Question

(a) Expand $$A \sin (\omega t+\phi)$$ using the trigonometric identity $$\sin (x+y)=\sin x \cos y+\cos x \sin y$$(b) Assume $$A>0 .$$ If $$A \sin (\omega t+\phi)=C_{1} \cos \omega t+$$$$C_{2} \sin \omega t,$$ show that we must have $$A=\sqrt{C_{1}^{2}+C_{2}^{2}} \text { and } \tan \phi=C_{1} / C_{2}$$

Answer

## Question1.a:

**step1 Expand the trigonometric expression**

Apply the given trigonometric identity for the sine of a sum of two angles to expand the expression inside the sine function.

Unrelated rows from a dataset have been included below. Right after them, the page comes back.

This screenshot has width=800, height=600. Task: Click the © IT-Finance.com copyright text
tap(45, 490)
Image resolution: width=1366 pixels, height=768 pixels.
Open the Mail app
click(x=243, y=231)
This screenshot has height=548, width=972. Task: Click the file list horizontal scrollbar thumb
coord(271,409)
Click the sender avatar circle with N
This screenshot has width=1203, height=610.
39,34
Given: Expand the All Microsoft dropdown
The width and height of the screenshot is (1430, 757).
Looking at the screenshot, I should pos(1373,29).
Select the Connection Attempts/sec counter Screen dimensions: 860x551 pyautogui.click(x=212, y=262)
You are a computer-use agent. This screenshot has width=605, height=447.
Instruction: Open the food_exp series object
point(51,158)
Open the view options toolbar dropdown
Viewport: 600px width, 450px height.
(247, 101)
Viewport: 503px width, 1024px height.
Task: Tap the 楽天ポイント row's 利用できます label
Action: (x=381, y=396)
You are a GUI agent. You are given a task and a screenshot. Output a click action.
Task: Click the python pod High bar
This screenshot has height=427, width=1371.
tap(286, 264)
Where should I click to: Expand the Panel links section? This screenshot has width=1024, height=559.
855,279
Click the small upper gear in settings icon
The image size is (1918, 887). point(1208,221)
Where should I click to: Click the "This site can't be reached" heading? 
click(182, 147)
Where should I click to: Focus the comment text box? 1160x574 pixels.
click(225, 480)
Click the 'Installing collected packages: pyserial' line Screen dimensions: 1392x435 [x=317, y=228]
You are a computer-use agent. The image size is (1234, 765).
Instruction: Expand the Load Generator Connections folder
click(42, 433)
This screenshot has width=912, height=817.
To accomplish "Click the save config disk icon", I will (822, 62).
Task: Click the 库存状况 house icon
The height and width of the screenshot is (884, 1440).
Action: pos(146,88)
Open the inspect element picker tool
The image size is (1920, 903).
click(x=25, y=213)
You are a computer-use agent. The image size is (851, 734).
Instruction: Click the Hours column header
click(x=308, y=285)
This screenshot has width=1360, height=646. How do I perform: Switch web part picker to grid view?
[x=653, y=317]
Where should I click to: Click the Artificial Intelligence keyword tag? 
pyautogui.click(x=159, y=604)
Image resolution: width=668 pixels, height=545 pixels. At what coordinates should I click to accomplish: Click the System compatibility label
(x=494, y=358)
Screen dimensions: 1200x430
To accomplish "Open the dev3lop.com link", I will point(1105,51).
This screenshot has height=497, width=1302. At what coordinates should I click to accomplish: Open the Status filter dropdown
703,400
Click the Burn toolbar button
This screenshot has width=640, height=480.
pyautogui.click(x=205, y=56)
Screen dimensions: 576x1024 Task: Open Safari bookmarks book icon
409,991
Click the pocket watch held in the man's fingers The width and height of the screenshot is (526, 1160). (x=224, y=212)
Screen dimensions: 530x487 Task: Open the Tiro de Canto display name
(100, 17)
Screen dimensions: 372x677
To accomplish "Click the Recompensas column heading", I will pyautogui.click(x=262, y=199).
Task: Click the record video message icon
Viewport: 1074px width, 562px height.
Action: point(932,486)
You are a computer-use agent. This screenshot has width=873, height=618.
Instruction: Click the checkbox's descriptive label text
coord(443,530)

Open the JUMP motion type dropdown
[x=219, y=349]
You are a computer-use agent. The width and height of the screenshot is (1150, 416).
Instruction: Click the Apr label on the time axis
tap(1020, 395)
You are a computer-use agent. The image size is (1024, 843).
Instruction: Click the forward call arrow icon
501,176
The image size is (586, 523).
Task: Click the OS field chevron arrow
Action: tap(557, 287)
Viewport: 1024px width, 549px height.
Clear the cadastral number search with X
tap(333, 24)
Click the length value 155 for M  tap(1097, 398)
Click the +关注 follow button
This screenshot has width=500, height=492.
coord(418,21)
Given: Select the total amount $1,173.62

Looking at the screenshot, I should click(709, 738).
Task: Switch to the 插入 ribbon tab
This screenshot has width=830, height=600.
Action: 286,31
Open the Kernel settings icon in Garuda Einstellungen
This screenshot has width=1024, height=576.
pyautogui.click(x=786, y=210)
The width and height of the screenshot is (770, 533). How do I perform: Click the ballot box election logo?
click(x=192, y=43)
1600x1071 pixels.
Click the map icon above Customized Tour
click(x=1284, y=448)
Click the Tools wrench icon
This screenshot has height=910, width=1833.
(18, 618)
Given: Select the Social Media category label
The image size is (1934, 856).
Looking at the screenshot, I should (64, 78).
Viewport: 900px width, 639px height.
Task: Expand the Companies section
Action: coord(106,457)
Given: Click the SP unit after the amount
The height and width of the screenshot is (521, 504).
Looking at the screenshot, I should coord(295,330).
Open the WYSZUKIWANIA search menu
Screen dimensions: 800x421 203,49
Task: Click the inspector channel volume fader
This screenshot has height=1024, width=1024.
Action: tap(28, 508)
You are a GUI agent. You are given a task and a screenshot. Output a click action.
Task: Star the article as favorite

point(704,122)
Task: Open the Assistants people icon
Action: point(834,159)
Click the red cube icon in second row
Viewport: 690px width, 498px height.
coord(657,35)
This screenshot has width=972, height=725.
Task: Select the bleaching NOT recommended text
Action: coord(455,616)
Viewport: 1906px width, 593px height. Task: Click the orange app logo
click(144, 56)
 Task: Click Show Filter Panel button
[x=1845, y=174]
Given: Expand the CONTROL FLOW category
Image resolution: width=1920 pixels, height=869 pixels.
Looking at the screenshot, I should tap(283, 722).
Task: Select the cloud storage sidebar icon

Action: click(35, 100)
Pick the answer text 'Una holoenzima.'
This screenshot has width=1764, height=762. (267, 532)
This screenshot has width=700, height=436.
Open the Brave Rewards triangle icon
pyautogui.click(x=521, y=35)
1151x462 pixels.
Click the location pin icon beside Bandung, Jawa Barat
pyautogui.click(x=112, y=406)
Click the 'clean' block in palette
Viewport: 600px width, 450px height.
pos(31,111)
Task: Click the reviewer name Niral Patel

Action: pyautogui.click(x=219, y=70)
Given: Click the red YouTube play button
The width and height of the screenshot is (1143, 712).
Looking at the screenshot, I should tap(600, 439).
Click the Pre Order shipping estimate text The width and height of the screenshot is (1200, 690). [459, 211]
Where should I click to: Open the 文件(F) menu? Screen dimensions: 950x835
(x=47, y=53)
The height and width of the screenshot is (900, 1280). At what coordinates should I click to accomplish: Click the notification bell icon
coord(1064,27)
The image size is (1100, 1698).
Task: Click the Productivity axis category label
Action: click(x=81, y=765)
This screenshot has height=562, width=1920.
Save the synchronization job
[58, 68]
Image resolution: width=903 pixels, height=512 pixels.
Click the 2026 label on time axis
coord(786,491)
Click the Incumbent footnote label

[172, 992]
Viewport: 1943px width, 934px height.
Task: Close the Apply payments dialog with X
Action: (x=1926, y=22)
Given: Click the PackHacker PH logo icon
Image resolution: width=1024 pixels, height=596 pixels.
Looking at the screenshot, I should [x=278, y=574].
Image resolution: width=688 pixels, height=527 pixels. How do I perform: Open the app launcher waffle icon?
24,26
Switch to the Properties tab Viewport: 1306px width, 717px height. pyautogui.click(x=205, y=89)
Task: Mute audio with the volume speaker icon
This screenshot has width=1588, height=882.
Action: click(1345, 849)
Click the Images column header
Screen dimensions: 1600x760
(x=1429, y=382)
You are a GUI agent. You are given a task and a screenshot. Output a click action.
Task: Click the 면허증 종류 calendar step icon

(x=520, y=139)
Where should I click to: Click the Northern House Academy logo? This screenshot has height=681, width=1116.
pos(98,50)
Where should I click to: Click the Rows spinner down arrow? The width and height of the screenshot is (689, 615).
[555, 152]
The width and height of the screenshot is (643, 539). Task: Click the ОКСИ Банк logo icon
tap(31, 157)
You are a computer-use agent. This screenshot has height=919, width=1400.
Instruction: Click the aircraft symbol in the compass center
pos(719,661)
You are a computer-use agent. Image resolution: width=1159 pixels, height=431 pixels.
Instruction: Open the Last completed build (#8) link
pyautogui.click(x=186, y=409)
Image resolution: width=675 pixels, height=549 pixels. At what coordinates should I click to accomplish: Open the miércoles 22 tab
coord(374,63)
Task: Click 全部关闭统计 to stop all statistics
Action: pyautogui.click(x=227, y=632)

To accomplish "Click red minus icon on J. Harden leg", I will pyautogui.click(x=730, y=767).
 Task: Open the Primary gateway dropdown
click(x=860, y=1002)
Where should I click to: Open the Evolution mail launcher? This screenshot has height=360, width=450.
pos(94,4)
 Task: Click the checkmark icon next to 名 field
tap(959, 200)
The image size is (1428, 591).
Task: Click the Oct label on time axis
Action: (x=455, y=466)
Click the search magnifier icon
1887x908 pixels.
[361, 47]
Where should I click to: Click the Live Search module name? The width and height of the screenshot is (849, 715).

$$\sin (x+y)=\sin x \cos y+\cos x \sin y$$

Substitute $$x = \omega t$$ and $$y = \phi$$ into the identity.

$$\sin (\omega t+\phi) = \sin (\omega t) \cos \phi + \cos (\omega t) \sin \phi$$

Multiply the entire expanded expression by A.

$$A \sin (\omega t+\phi) = A (\sin (\omega t) \cos \phi + \cos (\omega t) \sin \phi)$$

Distribute A and rearrange the terms to group coefficients with $$\cos \omega t$$ and $$\sin \omega t$$ to match the form in part (b).

$$A \sin (\omega t+\phi) = (A \sin \phi) \cos \omega t + (A \cos \phi) \sin \omega t$$

## Question1.b:

**step1 Equate coefficients of the trigonometric terms**

Compare the expanded form of $$A \sin (\omega t+\phi)$$ from part (a) with the given expression $$C_{1} \cos \omega t+C_{2} \sin \omega t$$.

By equating the coefficients of $$\cos \omega t$$ and $$\sin \omega t$$ on both sides of the equation, we form two separate equations.

$$A \sin \phi = C_1$$

$$A \cos \phi = C_2$$

**step2 Derive the formula for A**

To find A, square both equations obtained in the previous step and then add them together.

$$(A \sin \phi)^2 = C_1^2$$

$$(A \cos \phi)^2 = C_2^2$$

This results in:

$$A^2 \sin^2 \phi = C_1^2$$

$$A^2 \cos^2 \phi = C_2^2$$

Add these two squared equations:

$$A^2 \sin^2 \phi + A^2 \cos^2 \phi = C_1^2 + C_2^2$$

Factor out $$A^2$$ from the left side and apply the Pythagorean trigonometric identity $$\sin^2 \phi + \cos^2 \phi = 1$$.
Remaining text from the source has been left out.